**REQUIREMENT:**
Repeat every entry in full. Match each line exactly.

**RECORD SET:**
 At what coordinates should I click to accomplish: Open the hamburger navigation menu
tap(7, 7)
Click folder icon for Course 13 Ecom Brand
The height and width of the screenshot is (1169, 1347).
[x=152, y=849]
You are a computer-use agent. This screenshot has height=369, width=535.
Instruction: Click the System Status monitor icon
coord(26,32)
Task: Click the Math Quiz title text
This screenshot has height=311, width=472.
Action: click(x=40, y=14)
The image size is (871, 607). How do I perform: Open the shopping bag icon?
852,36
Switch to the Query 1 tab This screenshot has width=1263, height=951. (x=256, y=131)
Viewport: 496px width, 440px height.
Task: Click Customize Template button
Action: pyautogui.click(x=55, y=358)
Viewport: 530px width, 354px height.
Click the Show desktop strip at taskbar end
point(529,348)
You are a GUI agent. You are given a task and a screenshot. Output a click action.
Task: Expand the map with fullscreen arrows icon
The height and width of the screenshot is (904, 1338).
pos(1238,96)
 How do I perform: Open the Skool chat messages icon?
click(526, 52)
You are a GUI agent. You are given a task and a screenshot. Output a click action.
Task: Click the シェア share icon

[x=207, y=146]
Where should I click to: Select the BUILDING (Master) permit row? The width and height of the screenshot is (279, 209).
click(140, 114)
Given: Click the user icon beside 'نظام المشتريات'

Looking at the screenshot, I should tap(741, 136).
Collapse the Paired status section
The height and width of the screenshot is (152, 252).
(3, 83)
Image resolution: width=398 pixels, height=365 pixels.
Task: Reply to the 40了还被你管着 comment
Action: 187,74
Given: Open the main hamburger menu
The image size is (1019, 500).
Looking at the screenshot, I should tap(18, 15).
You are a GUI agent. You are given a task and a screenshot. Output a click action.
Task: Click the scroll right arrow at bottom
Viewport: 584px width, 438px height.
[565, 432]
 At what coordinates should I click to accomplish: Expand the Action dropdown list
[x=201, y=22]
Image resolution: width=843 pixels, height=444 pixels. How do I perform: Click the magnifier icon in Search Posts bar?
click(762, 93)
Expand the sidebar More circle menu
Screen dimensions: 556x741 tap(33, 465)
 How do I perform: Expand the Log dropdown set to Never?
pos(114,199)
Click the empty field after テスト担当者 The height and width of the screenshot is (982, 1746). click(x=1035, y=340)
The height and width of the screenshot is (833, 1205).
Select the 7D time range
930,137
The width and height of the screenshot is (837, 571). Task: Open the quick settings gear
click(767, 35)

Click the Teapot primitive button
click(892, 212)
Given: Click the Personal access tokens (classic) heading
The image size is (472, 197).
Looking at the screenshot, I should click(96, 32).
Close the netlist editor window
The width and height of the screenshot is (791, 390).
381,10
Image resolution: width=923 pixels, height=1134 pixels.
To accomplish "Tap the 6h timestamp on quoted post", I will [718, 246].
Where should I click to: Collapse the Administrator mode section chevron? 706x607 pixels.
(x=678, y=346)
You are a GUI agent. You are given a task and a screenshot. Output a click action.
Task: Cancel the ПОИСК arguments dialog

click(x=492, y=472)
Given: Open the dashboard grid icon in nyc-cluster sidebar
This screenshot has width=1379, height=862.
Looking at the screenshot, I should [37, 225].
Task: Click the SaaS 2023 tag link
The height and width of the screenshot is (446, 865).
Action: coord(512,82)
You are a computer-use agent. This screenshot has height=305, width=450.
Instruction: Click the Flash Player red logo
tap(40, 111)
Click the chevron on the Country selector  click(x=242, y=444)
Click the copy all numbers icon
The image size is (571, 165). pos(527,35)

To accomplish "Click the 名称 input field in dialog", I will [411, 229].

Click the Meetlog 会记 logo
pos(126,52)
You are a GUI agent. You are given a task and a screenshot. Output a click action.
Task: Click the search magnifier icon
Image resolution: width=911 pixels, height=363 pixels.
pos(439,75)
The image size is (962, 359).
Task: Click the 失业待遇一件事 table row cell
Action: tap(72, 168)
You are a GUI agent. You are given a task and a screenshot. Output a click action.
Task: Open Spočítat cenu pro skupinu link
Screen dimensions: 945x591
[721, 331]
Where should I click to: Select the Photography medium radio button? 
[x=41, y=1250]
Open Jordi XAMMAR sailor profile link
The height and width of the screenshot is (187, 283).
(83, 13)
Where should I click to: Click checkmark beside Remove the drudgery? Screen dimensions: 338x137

**PROBLEM SOLUTION:**
 At what coordinates should I click to accomplish: Open the hamburger navigation menu
tap(7, 7)
Click folder icon for Course 13 Ecom Brand
The height and width of the screenshot is (1169, 1347).
[x=152, y=849]
You are a computer-use agent. This screenshot has height=369, width=535.
Instruction: Click the System Status monitor icon
coord(26,32)
Task: Click the Math Quiz title text
This screenshot has height=311, width=472.
Action: click(x=40, y=14)
The image size is (871, 607). How do I perform: Open the shopping bag icon?
852,36
Switch to the Query 1 tab This screenshot has width=1263, height=951. (x=256, y=131)
Viewport: 496px width, 440px height.
Task: Click Customize Template button
Action: pyautogui.click(x=55, y=358)
Viewport: 530px width, 354px height.
Click the Show desktop strip at taskbar end
point(529,348)
You are a GUI agent. You are given a task and a screenshot. Output a click action.
Task: Expand the map with fullscreen arrows icon
The height and width of the screenshot is (904, 1338).
pos(1238,96)
 How do I perform: Open the Skool chat messages icon?
click(526, 52)
You are a GUI agent. You are given a task and a screenshot. Output a click action.
Task: Click the シェア share icon

[x=207, y=146]
Where should I click to: Select the BUILDING (Master) permit row? The width and height of the screenshot is (279, 209).
click(140, 114)
Given: Click the user icon beside 'نظام المشتريات'

Looking at the screenshot, I should tap(741, 136).
Collapse the Paired status section
The height and width of the screenshot is (152, 252).
(3, 83)
Image resolution: width=398 pixels, height=365 pixels.
Task: Reply to the 40了还被你管着 comment
Action: 187,74
Given: Open the main hamburger menu
The image size is (1019, 500).
Looking at the screenshot, I should tap(18, 15).
You are a GUI agent. You are given a task and a screenshot. Output a click action.
Task: Click the scroll right arrow at bottom
Viewport: 584px width, 438px height.
[565, 432]
 At what coordinates should I click to accomplish: Expand the Action dropdown list
[x=201, y=22]
Image resolution: width=843 pixels, height=444 pixels. How do I perform: Click the magnifier icon in Search Posts bar?
click(762, 93)
Expand the sidebar More circle menu
Screen dimensions: 556x741 tap(33, 465)
 How do I perform: Expand the Log dropdown set to Never?
pos(114,199)
Click the empty field after テスト担当者 The height and width of the screenshot is (982, 1746). click(x=1035, y=340)
The height and width of the screenshot is (833, 1205).
Select the 7D time range
930,137
The width and height of the screenshot is (837, 571). Task: Open the quick settings gear
click(767, 35)

Click the Teapot primitive button
click(892, 212)
Given: Click the Personal access tokens (classic) heading
The image size is (472, 197).
Looking at the screenshot, I should click(96, 32).
Close the netlist editor window
The width and height of the screenshot is (791, 390).
381,10
Image resolution: width=923 pixels, height=1134 pixels.
To accomplish "Tap the 6h timestamp on quoted post", I will [718, 246].
Where should I click to: Collapse the Administrator mode section chevron? 706x607 pixels.
(x=678, y=346)
You are a GUI agent. You are given a task and a screenshot. Output a click action.
Task: Cancel the ПОИСК arguments dialog

click(x=492, y=472)
Given: Open the dashboard grid icon in nyc-cluster sidebar
This screenshot has width=1379, height=862.
Looking at the screenshot, I should [37, 225].
Task: Click the SaaS 2023 tag link
The height and width of the screenshot is (446, 865).
Action: coord(512,82)
You are a computer-use agent. This screenshot has height=305, width=450.
Instruction: Click the Flash Player red logo
tap(40, 111)
Click the chevron on the Country selector  click(x=242, y=444)
Click the copy all numbers icon
The image size is (571, 165). pos(527,35)

To accomplish "Click the 名称 input field in dialog", I will [411, 229].

Click the Meetlog 会记 logo
pos(126,52)
You are a GUI agent. You are given a task and a screenshot. Output a click action.
Task: Click the search magnifier icon
Image resolution: width=911 pixels, height=363 pixels.
pos(439,75)
The image size is (962, 359).
Task: Click the 失业待遇一件事 table row cell
Action: tap(72, 168)
You are a GUI agent. You are given a task and a screenshot. Output a click action.
Task: Open Spočítat cenu pro skupinu link
Screen dimensions: 945x591
[721, 331]
Where should I click to: Select the Photography medium radio button? 
[x=41, y=1250]
Open Jordi XAMMAR sailor profile link
The height and width of the screenshot is (187, 283).
(83, 13)
Where should I click to: Click checkmark beside Remove the drudgery? Screen dimensions: 338x137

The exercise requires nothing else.